**ACTIVITY**: Your task is to transcribe the entries below exactly, beginning with the line containing "The image size is (1253, 665)." and ending with the final line, and to add nothing else.

Stored data entries
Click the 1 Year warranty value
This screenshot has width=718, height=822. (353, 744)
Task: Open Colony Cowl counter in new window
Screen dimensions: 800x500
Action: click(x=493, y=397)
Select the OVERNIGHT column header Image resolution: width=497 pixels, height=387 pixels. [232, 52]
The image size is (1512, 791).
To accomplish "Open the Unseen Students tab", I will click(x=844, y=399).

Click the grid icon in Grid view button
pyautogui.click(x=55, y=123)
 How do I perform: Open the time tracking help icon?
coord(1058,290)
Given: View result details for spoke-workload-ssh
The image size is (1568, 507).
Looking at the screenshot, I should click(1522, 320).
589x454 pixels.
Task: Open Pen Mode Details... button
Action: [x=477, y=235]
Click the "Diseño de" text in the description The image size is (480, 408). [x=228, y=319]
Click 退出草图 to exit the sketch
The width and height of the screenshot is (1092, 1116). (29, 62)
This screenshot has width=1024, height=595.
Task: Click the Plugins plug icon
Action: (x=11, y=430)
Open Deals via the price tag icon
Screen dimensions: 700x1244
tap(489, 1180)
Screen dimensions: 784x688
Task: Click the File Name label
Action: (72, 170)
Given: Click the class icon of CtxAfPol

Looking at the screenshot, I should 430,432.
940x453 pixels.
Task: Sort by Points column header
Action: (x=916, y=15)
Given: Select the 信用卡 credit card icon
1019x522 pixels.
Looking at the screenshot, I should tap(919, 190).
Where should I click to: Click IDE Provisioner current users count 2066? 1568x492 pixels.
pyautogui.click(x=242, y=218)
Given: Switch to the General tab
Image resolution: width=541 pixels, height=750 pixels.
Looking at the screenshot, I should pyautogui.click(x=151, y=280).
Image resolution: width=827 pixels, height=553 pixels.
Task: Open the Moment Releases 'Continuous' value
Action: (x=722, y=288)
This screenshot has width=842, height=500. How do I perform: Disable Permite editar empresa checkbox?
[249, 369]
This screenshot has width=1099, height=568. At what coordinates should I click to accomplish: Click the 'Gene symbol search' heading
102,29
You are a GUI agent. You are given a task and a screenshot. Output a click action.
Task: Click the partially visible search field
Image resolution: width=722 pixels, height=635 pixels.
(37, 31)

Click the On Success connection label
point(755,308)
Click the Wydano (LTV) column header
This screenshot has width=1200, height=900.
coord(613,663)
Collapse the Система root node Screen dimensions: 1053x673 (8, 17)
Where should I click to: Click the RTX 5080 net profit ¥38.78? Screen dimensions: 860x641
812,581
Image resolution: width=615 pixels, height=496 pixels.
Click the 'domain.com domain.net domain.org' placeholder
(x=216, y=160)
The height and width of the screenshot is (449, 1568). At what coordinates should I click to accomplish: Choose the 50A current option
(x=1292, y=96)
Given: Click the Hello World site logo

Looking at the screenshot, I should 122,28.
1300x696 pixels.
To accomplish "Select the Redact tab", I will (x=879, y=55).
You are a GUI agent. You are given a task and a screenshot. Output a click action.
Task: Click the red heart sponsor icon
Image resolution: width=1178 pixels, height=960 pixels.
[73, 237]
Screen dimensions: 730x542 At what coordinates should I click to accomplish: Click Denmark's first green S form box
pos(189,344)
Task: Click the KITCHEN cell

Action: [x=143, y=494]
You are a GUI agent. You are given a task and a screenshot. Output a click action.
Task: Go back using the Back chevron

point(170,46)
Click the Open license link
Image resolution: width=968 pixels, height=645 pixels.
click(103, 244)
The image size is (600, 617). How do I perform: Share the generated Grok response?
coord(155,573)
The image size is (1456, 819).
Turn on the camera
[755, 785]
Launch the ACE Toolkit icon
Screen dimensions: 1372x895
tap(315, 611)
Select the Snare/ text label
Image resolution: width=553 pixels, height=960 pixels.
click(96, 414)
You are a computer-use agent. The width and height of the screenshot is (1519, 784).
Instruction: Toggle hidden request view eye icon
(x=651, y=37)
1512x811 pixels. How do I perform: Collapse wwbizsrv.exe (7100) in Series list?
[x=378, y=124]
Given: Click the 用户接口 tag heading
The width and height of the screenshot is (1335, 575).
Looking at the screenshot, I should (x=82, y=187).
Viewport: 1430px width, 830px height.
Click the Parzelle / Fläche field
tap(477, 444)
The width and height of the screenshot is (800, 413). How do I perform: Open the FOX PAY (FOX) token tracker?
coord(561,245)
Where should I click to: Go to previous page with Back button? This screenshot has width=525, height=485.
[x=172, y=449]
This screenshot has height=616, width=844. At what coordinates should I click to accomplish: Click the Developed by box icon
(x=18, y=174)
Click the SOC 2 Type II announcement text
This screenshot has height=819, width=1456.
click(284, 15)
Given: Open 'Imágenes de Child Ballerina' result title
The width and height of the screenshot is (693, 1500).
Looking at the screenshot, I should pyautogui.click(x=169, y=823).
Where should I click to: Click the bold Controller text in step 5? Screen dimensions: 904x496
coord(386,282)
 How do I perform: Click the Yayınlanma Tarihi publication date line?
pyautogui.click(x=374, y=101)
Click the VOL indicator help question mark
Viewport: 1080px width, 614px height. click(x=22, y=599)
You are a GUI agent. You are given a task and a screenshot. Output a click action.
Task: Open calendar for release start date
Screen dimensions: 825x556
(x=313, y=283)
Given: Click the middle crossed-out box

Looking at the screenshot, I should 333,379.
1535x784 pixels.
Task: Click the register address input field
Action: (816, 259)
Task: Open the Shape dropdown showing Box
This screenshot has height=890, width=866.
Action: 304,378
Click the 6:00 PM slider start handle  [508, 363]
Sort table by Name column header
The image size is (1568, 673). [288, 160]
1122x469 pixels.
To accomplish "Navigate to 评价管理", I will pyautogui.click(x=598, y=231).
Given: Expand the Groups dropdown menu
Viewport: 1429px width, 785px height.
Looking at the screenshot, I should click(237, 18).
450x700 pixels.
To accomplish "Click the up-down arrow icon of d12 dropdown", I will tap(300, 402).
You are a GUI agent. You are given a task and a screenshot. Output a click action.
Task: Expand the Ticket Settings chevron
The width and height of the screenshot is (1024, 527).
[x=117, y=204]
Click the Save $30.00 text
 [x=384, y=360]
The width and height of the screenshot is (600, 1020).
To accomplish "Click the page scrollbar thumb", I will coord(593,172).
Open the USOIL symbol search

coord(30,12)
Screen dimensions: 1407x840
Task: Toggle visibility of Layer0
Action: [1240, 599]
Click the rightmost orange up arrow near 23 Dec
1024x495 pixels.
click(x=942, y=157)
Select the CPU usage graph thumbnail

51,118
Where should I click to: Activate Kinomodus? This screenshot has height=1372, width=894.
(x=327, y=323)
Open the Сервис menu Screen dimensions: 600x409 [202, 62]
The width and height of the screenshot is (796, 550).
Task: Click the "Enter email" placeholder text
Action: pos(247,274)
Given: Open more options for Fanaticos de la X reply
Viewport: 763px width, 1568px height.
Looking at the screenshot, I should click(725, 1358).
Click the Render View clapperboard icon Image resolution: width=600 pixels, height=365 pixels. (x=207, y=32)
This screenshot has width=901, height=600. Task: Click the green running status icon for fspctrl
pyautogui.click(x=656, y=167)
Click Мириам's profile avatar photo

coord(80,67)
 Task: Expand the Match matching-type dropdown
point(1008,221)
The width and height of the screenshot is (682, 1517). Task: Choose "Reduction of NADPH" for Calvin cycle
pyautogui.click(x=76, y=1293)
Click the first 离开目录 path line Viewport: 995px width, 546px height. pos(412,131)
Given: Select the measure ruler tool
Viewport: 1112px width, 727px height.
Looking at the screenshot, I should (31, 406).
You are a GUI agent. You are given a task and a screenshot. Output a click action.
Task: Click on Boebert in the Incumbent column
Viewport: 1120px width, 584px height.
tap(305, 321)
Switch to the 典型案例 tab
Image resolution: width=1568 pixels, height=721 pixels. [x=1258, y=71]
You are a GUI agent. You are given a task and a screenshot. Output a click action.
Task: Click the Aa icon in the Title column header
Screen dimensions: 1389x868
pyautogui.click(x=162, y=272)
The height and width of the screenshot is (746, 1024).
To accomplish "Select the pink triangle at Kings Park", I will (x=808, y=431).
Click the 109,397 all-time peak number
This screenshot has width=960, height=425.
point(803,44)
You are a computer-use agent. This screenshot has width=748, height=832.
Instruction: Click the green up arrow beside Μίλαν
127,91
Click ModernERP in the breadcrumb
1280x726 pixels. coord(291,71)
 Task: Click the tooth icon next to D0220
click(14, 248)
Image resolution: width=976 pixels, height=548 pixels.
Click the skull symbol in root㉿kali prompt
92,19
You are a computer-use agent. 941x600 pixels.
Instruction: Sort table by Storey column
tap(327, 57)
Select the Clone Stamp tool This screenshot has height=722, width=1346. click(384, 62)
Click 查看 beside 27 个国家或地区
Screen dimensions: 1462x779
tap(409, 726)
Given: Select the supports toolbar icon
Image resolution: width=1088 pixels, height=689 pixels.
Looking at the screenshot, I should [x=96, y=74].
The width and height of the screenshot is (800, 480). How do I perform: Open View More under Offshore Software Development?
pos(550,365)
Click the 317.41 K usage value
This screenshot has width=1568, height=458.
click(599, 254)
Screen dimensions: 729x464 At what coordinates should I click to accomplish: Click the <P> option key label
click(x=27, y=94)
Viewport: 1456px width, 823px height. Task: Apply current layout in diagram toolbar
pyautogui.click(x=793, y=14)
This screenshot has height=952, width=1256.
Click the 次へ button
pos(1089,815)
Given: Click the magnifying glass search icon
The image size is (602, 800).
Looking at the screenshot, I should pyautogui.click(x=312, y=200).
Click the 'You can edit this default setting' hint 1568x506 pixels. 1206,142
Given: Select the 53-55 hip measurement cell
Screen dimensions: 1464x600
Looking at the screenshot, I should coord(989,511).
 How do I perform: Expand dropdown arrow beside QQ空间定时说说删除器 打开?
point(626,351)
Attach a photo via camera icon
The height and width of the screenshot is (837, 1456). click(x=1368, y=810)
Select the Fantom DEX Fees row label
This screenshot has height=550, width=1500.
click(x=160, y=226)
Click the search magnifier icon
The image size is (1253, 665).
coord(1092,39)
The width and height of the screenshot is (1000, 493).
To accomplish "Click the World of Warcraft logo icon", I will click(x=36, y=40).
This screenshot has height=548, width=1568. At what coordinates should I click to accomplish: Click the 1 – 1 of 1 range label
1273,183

**EXERCISE OUTPUT**:
The image size is (1253, 665).
coord(1092,39)
The width and height of the screenshot is (1000, 493).
To accomplish "Click the World of Warcraft logo icon", I will click(x=36, y=40).
This screenshot has height=548, width=1568. At what coordinates should I click to accomplish: Click the 1 – 1 of 1 range label
1273,183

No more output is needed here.